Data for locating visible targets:
══════

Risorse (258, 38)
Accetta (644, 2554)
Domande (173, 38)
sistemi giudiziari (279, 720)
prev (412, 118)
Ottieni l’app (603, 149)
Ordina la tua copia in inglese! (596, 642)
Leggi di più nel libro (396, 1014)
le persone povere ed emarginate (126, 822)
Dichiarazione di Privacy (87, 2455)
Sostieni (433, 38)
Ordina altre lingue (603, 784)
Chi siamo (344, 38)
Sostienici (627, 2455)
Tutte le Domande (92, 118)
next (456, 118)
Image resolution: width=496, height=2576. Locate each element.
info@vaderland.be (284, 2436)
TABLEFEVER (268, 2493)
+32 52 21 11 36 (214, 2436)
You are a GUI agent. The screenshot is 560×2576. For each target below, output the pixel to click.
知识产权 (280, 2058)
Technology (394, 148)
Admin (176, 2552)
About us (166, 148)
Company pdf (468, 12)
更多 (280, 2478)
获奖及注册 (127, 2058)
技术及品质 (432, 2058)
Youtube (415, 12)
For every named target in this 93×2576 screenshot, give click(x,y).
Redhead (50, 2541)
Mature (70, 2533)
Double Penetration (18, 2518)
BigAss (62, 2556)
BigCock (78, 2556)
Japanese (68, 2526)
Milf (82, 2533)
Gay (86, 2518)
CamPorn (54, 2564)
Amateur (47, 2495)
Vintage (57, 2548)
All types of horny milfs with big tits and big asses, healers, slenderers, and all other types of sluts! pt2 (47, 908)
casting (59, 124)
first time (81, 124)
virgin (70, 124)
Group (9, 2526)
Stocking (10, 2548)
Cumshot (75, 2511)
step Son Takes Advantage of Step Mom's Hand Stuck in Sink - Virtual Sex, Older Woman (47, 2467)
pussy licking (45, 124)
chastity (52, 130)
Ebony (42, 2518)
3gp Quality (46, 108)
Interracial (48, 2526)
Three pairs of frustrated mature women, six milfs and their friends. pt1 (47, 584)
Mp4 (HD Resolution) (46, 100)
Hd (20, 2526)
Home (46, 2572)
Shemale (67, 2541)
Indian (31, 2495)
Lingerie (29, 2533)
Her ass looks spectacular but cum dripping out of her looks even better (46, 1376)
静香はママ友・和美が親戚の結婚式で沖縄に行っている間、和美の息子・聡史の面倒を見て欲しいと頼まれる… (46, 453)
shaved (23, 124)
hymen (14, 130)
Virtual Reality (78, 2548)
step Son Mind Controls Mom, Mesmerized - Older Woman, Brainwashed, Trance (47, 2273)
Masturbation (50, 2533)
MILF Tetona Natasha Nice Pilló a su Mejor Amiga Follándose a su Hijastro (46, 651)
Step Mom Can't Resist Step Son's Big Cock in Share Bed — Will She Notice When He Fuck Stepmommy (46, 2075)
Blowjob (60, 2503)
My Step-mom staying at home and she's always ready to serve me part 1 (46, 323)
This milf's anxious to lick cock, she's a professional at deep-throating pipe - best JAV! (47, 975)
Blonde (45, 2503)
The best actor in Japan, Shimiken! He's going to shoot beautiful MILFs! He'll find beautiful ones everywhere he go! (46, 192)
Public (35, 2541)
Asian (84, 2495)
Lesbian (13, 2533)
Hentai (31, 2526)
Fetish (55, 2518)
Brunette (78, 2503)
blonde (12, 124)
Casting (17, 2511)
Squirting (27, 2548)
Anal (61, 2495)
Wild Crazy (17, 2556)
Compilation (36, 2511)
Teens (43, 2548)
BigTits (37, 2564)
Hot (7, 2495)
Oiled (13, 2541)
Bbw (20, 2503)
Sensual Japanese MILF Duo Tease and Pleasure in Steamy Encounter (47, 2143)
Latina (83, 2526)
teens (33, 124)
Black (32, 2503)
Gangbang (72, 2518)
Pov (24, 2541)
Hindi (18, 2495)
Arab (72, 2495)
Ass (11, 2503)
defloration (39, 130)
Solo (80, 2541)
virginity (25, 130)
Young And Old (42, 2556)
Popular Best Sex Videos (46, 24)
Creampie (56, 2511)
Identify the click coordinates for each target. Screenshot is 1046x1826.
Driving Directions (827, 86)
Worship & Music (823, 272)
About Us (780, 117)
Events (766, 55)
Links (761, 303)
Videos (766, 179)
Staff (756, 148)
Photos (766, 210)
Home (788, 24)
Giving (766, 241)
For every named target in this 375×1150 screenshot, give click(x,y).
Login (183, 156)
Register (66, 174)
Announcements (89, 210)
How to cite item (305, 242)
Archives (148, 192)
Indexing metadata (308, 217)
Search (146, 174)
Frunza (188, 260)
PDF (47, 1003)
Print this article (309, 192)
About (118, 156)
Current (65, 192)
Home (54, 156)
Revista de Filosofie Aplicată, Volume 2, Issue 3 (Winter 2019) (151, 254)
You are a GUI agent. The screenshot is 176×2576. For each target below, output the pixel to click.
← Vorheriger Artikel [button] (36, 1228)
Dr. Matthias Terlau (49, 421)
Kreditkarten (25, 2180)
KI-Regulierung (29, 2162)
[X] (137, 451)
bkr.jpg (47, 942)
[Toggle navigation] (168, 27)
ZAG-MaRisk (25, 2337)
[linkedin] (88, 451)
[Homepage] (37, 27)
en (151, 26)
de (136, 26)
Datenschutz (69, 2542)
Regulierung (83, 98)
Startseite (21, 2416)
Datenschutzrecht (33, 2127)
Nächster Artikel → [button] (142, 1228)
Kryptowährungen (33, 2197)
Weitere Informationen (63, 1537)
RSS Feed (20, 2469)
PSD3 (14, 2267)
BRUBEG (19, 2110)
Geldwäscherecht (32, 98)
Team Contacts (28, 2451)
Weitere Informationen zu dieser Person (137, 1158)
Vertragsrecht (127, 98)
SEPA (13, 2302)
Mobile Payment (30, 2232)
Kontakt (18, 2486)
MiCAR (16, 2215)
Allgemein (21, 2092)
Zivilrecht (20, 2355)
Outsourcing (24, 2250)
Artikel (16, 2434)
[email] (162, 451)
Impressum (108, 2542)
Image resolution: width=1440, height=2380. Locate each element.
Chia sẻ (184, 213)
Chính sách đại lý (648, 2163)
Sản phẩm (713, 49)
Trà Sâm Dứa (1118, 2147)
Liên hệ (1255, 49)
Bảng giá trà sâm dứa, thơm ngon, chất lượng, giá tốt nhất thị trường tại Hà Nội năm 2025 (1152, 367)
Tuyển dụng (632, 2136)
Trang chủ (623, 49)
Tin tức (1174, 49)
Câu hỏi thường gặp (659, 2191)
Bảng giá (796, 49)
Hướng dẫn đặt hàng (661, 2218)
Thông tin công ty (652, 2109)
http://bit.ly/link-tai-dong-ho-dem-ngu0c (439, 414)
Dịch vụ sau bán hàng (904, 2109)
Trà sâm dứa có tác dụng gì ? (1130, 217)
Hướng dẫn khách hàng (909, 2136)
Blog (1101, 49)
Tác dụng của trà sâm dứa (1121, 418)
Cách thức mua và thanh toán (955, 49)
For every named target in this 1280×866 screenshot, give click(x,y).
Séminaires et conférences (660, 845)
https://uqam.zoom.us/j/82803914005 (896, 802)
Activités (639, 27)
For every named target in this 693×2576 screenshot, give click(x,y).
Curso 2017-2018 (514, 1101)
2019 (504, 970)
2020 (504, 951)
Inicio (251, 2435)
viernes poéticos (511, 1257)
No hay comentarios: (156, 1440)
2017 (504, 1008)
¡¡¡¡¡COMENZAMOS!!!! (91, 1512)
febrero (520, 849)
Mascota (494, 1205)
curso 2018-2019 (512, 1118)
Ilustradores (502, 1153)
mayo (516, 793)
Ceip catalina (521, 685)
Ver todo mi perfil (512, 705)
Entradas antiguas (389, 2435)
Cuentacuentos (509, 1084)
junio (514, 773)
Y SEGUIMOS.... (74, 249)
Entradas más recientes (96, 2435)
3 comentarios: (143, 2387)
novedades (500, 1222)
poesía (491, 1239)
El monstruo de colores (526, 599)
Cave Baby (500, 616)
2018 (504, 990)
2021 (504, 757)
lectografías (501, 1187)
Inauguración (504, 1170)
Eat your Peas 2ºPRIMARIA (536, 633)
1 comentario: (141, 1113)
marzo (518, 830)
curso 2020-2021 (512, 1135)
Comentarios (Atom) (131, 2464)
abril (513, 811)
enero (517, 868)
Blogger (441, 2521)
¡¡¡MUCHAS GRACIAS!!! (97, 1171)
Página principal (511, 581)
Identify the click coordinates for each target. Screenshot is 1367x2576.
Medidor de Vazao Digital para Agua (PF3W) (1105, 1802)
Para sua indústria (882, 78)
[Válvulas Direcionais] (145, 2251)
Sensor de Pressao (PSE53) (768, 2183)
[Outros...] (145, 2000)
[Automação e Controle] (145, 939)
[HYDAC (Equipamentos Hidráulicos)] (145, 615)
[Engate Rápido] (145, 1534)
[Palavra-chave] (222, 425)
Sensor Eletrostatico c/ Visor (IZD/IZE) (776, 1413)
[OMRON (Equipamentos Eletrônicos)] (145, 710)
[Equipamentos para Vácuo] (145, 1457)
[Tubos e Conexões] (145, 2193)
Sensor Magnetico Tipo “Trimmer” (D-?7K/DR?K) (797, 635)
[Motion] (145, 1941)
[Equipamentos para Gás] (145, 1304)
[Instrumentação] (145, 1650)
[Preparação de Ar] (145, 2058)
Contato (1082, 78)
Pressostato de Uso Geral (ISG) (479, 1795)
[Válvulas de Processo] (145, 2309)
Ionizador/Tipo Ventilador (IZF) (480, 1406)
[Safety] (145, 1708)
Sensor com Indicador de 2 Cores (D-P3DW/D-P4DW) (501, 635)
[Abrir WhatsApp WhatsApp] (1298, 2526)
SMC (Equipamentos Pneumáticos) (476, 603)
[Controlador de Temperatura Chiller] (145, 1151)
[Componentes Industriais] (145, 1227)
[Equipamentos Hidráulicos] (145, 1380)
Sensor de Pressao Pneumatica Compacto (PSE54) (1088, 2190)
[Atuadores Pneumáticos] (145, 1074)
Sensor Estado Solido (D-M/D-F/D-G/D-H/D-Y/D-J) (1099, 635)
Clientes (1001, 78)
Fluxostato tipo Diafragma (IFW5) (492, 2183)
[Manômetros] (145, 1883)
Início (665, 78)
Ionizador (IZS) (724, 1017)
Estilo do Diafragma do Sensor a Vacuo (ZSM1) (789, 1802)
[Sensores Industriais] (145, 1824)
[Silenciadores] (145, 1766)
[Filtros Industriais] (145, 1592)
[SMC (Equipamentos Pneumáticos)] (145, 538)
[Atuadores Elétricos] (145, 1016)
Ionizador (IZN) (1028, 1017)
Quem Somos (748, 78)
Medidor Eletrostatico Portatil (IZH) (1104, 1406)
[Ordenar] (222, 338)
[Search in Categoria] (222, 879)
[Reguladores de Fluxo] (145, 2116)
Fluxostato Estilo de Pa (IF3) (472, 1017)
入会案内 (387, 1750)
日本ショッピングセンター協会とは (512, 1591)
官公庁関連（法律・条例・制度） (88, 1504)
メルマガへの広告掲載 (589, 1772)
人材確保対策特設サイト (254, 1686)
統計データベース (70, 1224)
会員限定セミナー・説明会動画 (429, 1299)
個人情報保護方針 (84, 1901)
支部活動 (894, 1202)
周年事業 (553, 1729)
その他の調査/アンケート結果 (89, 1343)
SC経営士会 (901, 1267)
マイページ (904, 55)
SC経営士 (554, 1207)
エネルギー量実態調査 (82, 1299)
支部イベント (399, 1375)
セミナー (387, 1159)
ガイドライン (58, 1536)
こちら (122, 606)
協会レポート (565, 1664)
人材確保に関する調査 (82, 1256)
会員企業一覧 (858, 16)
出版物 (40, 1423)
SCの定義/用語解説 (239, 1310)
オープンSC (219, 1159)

══════

* Written task: Convert the listing above into a numbered list, starting with the line containing "Blogger (441, 2521)" and going on through the line containing "[Válvulas Direcionais] (145, 2251)". Leave out any blank lines.

* Full solution:
1. Blogger (441, 2521)
2. ¡¡¡MUCHAS GRACIAS!!! (97, 1171)
3. Página principal (511, 581)
4. Identify the click coordinates for each target. Screenshot is 1367x2576.
5. Medidor de Vazao Digital para Agua (PF3W) (1105, 1802)
6. Para sua indústria (882, 78)
7. [Válvulas Direcionais] (145, 2251)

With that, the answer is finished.